After the break, take a listen to the latest episode of Comic Books Are Burning In Hell, with Tucker Stone, Chris Mautner, Matt Seneca & Joe McCulloch!
This week, Joe, Tucker, Matt & Chris are taking a look at the graphic novel Portrait of a Drunk, a 2020 release from Olivier Schrauwen, Jerome Mulot & Florent Ruppert, published in the US by Fantagraphics.
You can buy the book here, via Bookshop--and you can take a look at some of the other books talked about on the podcast here. If you purchase any of the books, the podcast will receive an affiliate fee, which will go towards paying the monthly hosting fee for the podcast.

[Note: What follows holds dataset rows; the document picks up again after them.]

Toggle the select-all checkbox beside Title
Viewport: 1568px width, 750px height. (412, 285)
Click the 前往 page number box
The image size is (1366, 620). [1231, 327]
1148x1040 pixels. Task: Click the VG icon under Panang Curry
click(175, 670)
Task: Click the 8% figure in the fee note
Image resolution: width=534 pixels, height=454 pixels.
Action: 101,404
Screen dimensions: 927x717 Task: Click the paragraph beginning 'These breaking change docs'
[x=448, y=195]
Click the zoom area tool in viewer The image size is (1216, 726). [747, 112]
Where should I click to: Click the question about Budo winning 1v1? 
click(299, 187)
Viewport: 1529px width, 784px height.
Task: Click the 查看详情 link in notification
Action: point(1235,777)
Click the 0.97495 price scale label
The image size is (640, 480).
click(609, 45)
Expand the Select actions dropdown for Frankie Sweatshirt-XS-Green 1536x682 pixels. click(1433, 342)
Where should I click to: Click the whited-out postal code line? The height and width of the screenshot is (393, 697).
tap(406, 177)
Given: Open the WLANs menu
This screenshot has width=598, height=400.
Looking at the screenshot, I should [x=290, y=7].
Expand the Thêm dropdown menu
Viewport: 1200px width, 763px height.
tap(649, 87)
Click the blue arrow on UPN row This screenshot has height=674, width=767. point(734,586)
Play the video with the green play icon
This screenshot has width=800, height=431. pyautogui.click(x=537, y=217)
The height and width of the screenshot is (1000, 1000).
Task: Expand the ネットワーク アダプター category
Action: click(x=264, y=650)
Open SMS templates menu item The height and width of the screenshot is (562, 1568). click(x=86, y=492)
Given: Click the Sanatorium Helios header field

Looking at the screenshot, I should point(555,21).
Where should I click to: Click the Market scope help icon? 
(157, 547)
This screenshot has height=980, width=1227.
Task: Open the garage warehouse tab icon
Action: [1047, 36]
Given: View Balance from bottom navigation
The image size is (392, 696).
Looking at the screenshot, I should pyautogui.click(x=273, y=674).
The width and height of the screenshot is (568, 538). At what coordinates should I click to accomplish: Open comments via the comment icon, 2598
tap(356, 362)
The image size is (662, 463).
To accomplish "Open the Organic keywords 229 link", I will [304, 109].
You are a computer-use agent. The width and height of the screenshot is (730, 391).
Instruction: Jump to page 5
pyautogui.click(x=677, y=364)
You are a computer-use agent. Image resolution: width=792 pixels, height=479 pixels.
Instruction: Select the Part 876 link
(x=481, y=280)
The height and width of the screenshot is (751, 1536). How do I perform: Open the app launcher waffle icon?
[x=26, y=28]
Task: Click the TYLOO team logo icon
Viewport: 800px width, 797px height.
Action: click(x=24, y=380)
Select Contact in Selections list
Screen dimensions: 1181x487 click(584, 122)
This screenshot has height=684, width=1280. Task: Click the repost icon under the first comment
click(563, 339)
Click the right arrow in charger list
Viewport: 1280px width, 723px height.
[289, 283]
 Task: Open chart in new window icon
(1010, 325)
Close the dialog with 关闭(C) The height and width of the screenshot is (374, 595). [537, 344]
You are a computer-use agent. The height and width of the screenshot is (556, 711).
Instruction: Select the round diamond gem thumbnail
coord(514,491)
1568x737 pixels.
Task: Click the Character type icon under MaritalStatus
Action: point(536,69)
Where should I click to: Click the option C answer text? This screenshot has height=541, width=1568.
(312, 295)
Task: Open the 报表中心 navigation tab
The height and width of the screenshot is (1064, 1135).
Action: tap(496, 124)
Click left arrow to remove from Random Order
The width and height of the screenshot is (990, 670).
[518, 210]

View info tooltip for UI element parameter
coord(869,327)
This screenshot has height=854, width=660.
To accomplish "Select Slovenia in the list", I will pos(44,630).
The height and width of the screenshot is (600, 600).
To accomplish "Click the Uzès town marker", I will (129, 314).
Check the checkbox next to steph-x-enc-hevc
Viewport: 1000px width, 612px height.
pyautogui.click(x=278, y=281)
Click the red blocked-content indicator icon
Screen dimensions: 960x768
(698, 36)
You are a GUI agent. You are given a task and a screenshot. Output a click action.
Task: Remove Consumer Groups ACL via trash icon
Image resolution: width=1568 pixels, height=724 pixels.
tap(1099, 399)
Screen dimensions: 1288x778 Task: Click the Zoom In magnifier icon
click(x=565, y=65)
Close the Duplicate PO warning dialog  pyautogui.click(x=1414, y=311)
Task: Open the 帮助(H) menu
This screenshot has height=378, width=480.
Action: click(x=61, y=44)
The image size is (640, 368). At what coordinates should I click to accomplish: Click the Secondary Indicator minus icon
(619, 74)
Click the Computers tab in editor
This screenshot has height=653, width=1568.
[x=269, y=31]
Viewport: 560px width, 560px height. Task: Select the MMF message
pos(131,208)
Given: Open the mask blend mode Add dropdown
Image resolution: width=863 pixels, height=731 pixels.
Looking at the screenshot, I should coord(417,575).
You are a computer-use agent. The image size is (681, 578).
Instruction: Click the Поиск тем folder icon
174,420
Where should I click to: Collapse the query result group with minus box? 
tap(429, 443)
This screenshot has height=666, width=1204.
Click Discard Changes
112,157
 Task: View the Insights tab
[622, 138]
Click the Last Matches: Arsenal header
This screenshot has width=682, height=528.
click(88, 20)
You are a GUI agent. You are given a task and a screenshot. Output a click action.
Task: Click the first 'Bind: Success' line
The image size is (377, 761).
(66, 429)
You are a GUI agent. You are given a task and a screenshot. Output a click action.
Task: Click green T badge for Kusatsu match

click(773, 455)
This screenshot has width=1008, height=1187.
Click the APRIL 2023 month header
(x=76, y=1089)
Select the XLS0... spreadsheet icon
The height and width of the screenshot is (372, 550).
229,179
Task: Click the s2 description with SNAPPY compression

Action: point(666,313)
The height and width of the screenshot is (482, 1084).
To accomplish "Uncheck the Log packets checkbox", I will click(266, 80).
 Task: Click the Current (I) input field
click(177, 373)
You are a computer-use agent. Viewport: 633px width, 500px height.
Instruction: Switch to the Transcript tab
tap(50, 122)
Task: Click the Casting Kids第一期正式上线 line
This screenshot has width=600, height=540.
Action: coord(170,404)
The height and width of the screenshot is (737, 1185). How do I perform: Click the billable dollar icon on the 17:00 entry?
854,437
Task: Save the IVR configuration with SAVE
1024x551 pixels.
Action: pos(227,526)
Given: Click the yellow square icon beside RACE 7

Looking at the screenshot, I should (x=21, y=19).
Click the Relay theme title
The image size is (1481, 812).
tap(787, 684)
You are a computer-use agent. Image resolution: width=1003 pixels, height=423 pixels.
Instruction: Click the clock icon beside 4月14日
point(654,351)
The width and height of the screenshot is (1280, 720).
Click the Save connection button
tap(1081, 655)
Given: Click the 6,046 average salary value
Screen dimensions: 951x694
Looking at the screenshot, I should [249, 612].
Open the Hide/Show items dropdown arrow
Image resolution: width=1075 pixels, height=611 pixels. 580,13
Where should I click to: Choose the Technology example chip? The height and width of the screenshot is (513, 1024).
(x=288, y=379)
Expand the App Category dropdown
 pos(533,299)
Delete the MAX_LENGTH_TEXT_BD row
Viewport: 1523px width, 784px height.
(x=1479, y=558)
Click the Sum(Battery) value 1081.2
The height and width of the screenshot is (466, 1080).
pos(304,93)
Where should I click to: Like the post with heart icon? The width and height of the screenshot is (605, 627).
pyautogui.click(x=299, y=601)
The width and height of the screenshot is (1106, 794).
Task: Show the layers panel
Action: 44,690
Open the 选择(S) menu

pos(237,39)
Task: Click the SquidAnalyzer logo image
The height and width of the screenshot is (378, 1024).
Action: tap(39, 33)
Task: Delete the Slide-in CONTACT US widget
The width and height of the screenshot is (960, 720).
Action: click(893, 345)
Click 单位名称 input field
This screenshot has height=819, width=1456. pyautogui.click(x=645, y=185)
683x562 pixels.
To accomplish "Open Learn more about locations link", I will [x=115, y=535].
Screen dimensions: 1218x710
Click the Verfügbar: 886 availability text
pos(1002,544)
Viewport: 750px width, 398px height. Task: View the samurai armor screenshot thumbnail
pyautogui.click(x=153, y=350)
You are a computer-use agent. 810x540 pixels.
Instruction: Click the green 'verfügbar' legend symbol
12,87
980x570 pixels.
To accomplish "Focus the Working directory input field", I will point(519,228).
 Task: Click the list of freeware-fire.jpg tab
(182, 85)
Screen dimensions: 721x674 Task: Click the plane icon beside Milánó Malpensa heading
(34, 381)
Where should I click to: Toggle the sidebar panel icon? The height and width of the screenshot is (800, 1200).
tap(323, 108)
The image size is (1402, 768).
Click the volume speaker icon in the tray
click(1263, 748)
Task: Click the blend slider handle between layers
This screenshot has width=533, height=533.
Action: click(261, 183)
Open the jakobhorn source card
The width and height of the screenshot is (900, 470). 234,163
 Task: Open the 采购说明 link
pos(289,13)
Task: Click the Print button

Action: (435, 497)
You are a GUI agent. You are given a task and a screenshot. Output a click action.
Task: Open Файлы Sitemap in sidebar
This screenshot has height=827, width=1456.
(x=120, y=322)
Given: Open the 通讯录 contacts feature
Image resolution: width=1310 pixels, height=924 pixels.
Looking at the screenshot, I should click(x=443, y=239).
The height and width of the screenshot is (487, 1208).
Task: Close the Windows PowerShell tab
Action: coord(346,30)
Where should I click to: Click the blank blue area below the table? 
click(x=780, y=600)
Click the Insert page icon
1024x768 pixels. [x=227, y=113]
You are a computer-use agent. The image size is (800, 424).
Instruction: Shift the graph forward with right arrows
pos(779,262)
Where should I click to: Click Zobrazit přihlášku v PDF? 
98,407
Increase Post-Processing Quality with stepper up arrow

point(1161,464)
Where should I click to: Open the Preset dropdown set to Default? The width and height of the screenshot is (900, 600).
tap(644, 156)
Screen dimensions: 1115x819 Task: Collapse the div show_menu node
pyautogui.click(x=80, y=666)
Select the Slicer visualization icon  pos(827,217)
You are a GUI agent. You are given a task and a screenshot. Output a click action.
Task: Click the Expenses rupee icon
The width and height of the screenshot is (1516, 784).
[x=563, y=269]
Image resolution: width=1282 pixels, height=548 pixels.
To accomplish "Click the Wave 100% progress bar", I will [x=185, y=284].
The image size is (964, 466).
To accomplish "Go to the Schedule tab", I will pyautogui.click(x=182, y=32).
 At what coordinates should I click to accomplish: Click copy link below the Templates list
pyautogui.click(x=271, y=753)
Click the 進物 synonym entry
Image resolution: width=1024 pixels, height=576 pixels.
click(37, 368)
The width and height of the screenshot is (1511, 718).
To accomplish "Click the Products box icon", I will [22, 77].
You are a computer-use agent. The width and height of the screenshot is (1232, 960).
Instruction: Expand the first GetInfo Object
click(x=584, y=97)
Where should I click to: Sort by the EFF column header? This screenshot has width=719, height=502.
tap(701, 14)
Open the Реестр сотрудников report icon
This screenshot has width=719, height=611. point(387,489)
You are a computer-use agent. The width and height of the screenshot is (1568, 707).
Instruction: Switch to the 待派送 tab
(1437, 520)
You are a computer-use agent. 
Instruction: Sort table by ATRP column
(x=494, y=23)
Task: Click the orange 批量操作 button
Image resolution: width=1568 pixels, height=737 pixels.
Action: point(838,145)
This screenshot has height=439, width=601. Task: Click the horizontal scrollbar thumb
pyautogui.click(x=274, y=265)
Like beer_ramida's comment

Couple things that seem relevant: The forthcoming Grande Odalisque is Ruppert and Mulot collaborating with Bastien Vives, and from what I can tell, Vives draws the faces on the characters, same as the faces here bear Schrauwen's mark. Ruppert and Mulot also did a project I think at Angouleme where they organized this vast "jam" comic, "Maison Close" where they drew all the backgrounds/panel borders for a comic set at a brothel-- women autobio cartoonists inserted their characters as the prostitutes, while men (Trondheim's the only one I can remember) drew themselves as the johns. And obviously, their work just as a duo is collaborative to a high degree where they essentially have a single "style" and there's nothing you can cite as definitively the marks of one or the other, so that would give them a background in a framework where other artists can collaborate seamlessly with them.
Posted by: Brian Nicholson | 2020.05.11 at 17:11
I do recall the Maison Close project, in that I recall Chantal Montellier mocking the concept’s gendered provocation... ‘icy’ cartoonists who could not be further apart.